> **Problem to work on**:
Please quote exactly the lines below from the line containing "This screenshot has width=660, height=550." to the line containing "Task: Open the 用户名= filter dropdown", both lines included, and nothing else.

> **Input material**:
**********

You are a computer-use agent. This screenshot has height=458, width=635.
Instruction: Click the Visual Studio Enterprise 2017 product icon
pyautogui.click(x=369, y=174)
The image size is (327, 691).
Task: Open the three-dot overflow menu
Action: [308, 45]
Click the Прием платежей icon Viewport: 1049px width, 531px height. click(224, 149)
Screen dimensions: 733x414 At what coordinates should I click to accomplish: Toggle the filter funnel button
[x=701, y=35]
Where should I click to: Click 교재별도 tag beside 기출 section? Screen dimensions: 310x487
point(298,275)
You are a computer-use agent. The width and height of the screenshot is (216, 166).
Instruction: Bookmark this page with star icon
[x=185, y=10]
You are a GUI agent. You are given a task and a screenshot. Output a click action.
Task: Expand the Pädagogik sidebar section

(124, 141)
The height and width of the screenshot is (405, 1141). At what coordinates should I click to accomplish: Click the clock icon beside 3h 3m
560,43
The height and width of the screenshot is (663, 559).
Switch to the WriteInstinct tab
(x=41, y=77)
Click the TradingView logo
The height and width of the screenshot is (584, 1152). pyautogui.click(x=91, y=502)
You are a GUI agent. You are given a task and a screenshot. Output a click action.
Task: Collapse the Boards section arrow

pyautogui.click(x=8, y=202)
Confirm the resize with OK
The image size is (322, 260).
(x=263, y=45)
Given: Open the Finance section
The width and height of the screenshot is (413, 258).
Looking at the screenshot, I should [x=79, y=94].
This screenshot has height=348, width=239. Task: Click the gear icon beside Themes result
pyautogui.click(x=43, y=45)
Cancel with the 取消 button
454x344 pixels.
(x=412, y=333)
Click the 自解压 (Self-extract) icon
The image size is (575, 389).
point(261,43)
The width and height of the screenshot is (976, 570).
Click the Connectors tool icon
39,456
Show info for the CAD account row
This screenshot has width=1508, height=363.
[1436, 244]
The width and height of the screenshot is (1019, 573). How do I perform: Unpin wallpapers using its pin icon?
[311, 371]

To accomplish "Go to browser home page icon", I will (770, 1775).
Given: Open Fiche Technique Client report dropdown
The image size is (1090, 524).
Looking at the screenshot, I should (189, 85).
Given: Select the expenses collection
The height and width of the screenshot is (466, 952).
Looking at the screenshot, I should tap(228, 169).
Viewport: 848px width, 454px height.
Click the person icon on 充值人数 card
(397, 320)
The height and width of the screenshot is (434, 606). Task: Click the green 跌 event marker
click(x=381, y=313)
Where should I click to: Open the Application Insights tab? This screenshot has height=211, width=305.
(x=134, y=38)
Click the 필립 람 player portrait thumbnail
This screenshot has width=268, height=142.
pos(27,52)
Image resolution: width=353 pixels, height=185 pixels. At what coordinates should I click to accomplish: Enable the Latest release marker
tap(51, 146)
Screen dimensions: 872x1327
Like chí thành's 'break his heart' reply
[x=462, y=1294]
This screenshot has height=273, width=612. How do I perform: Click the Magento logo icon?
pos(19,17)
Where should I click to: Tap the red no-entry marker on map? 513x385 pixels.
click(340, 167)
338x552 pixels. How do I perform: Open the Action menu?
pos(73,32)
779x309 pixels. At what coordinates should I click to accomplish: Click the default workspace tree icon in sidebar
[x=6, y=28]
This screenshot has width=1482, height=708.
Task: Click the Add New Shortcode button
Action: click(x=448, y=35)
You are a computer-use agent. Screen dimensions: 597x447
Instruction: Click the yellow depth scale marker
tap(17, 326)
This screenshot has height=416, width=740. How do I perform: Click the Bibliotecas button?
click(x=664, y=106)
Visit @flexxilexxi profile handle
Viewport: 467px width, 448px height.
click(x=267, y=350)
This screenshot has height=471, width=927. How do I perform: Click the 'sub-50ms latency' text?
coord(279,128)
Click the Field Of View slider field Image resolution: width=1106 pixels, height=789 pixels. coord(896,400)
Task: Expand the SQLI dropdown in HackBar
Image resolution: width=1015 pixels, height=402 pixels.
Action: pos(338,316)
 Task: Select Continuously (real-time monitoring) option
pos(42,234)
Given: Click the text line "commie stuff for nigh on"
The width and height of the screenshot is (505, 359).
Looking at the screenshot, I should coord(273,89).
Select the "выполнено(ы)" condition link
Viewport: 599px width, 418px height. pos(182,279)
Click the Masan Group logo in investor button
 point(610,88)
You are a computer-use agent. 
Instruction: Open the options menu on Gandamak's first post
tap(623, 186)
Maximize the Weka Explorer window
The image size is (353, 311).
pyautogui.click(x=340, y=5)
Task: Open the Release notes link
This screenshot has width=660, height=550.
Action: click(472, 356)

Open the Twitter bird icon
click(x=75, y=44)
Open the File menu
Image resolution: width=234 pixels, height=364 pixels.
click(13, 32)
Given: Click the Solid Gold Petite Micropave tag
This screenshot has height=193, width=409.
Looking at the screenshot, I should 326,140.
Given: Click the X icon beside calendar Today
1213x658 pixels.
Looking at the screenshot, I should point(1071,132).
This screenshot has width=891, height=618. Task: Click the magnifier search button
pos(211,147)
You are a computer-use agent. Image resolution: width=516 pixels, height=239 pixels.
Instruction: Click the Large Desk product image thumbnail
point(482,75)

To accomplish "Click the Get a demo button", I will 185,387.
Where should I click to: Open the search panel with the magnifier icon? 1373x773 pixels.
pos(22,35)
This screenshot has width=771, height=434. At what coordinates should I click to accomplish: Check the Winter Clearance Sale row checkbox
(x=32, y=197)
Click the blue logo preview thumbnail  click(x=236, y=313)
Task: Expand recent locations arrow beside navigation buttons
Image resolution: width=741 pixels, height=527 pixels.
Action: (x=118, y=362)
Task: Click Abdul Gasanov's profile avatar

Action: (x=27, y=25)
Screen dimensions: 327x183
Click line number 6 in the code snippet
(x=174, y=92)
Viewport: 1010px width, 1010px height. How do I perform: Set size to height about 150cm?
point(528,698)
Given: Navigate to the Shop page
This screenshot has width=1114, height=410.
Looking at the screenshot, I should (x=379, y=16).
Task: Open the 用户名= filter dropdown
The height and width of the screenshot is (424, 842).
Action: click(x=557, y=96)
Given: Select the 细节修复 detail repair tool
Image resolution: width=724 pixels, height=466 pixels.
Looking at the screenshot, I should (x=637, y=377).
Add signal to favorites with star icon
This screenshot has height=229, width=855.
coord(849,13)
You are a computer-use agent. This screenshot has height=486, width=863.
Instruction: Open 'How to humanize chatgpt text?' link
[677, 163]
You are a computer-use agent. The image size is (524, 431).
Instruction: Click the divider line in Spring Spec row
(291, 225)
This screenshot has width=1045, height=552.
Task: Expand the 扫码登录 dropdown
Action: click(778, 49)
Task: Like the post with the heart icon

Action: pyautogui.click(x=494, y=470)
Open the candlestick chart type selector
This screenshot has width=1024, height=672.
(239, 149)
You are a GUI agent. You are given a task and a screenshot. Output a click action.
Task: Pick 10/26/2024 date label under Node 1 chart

**********

> **Answer to this problem**:
This screenshot has width=660, height=550.
Action: click(472, 356)

Open the Twitter bird icon
click(x=75, y=44)
Open the File menu
Image resolution: width=234 pixels, height=364 pixels.
click(13, 32)
Given: Click the Solid Gold Petite Micropave tag
This screenshot has height=193, width=409.
Looking at the screenshot, I should 326,140.
Given: Click the X icon beside calendar Today
1213x658 pixels.
Looking at the screenshot, I should point(1071,132).
This screenshot has width=891, height=618. Task: Click the magnifier search button
pos(211,147)
You are a computer-use agent. Image resolution: width=516 pixels, height=239 pixels.
Instruction: Click the Large Desk product image thumbnail
point(482,75)

To accomplish "Click the Get a demo button", I will 185,387.
Where should I click to: Open the search panel with the magnifier icon? 1373x773 pixels.
pos(22,35)
This screenshot has width=771, height=434. At what coordinates should I click to accomplish: Check the Winter Clearance Sale row checkbox
(x=32, y=197)
Click the blue logo preview thumbnail  click(x=236, y=313)
Task: Expand recent locations arrow beside navigation buttons
Image resolution: width=741 pixels, height=527 pixels.
Action: (x=118, y=362)
Task: Click Abdul Gasanov's profile avatar

Action: (x=27, y=25)
Screen dimensions: 327x183
Click line number 6 in the code snippet
(x=174, y=92)
Viewport: 1010px width, 1010px height. How do I perform: Set size to height about 150cm?
point(528,698)
Given: Navigate to the Shop page
This screenshot has width=1114, height=410.
Looking at the screenshot, I should (x=379, y=16).
Task: Open the 用户名= filter dropdown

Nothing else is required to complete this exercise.